## Exercise aim
Set down exactly the entries below, beginning at their first line and ending at the line with "Given: Toggle the Bumper Ping setting off".
---- Data extract
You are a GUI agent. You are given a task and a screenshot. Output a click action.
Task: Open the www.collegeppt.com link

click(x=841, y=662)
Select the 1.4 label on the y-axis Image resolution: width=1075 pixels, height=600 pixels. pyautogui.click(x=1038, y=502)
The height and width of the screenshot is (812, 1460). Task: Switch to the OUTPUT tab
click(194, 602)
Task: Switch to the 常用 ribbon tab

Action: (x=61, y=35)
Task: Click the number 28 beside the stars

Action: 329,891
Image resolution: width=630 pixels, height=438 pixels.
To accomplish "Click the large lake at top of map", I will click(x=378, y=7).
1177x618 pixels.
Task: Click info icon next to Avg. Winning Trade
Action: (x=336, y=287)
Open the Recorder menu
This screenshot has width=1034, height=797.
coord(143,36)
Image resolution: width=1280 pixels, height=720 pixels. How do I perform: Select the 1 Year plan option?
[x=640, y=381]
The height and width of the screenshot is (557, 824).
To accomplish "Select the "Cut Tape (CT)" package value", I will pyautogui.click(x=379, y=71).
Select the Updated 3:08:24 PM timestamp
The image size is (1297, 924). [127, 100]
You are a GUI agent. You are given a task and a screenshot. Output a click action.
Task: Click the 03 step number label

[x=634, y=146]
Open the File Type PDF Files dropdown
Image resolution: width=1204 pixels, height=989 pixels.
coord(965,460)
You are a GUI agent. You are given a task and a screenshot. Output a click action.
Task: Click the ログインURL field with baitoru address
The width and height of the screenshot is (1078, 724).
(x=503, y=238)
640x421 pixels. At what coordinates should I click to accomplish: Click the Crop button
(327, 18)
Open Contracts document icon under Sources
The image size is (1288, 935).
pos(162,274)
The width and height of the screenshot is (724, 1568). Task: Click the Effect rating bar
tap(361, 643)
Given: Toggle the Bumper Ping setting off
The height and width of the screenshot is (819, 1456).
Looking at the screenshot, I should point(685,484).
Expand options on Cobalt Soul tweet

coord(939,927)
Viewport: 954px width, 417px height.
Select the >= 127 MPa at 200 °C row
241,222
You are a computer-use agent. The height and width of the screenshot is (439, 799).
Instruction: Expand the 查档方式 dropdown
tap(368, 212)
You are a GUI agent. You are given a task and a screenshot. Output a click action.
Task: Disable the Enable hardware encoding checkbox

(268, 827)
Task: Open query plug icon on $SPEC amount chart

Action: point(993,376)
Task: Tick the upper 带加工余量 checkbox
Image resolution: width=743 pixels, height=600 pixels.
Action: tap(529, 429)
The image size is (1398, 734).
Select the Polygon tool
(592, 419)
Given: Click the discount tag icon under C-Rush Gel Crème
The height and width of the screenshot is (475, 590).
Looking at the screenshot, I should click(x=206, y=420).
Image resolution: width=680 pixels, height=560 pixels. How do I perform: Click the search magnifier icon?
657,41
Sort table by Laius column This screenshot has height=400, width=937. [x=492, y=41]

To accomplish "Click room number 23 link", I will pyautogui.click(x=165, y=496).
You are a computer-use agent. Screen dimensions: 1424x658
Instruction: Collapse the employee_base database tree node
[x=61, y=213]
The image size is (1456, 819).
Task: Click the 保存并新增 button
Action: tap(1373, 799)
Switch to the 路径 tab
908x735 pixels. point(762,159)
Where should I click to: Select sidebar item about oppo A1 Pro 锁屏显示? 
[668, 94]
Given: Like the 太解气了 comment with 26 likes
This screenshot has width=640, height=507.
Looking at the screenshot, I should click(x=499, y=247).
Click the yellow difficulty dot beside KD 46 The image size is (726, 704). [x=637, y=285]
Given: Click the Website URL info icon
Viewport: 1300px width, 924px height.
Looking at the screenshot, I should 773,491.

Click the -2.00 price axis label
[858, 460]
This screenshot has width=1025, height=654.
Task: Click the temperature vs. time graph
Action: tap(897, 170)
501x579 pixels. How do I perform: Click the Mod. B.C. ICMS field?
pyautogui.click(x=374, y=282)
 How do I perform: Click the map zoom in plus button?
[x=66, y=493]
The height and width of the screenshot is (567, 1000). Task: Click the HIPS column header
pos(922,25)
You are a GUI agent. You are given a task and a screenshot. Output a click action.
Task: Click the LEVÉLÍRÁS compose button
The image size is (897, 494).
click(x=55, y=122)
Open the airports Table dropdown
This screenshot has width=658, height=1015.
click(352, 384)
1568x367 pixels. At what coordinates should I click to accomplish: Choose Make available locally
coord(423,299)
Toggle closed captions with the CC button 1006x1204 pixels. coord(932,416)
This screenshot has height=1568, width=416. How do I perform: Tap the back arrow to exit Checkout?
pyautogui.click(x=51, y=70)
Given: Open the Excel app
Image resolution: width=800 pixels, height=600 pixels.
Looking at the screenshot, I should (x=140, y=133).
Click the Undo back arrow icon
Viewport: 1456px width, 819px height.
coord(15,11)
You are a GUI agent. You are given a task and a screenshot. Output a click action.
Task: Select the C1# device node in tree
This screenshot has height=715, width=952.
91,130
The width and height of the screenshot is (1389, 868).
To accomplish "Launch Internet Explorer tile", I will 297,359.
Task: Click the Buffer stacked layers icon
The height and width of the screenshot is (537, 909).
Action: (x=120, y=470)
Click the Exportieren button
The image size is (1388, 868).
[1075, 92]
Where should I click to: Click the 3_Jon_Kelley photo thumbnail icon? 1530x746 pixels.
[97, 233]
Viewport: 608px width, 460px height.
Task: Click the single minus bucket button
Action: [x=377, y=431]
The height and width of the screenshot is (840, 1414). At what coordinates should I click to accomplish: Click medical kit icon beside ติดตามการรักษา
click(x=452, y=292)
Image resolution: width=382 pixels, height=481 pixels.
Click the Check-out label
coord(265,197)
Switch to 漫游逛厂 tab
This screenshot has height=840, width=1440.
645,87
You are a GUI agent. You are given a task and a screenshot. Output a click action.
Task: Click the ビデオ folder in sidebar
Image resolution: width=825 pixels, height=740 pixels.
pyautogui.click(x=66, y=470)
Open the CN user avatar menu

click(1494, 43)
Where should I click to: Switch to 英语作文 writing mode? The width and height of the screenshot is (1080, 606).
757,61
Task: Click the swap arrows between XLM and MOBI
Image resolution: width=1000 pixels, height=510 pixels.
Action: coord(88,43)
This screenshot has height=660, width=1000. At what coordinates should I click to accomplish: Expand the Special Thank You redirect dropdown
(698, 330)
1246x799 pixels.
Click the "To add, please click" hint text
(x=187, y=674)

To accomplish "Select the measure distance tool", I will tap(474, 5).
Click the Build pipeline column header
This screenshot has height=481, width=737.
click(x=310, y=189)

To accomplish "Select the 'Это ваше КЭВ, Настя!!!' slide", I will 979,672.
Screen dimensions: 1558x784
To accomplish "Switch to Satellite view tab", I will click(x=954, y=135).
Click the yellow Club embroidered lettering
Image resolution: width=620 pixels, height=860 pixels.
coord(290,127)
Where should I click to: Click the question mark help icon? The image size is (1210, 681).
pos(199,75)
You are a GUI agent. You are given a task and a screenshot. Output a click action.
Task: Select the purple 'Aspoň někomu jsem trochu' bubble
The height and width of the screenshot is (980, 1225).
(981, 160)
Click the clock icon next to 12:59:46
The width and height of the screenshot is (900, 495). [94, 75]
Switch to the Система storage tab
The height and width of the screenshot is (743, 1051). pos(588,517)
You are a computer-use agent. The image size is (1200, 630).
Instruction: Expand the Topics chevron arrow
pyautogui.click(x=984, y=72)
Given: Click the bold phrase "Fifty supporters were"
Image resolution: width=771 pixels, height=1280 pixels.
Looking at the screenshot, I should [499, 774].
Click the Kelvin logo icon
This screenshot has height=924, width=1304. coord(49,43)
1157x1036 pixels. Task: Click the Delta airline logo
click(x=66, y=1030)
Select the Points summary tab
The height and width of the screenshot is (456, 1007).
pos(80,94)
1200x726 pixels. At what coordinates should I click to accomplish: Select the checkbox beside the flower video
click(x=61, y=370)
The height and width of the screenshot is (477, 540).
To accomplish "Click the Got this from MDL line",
--------
## Result below
You are a GUI agent. You are given a task and a screenshot. Output a click action.
Task: Open the www.collegeppt.com link

click(x=841, y=662)
Select the 1.4 label on the y-axis Image resolution: width=1075 pixels, height=600 pixels. pyautogui.click(x=1038, y=502)
The height and width of the screenshot is (812, 1460). Task: Switch to the OUTPUT tab
click(194, 602)
Task: Switch to the 常用 ribbon tab

Action: (x=61, y=35)
Task: Click the number 28 beside the stars

Action: 329,891
Image resolution: width=630 pixels, height=438 pixels.
To accomplish "Click the large lake at top of map", I will click(x=378, y=7).
1177x618 pixels.
Task: Click info icon next to Avg. Winning Trade
Action: (x=336, y=287)
Open the Recorder menu
This screenshot has width=1034, height=797.
coord(143,36)
Image resolution: width=1280 pixels, height=720 pixels. How do I perform: Select the 1 Year plan option?
[x=640, y=381]
The height and width of the screenshot is (557, 824).
To accomplish "Select the "Cut Tape (CT)" package value", I will pyautogui.click(x=379, y=71).
Select the Updated 3:08:24 PM timestamp
The image size is (1297, 924). [127, 100]
You are a GUI agent. You are given a task and a screenshot. Output a click action.
Task: Click the 03 step number label

[x=634, y=146]
Open the File Type PDF Files dropdown
Image resolution: width=1204 pixels, height=989 pixels.
coord(965,460)
You are a GUI agent. You are given a task and a screenshot. Output a click action.
Task: Click the ログインURL field with baitoru address
The width and height of the screenshot is (1078, 724).
(x=503, y=238)
640x421 pixels. At what coordinates should I click to accomplish: Click the Crop button
(327, 18)
Open Contracts document icon under Sources
The image size is (1288, 935).
pos(162,274)
The width and height of the screenshot is (724, 1568). Task: Click the Effect rating bar
tap(361, 643)
Given: Toggle the Bumper Ping setting off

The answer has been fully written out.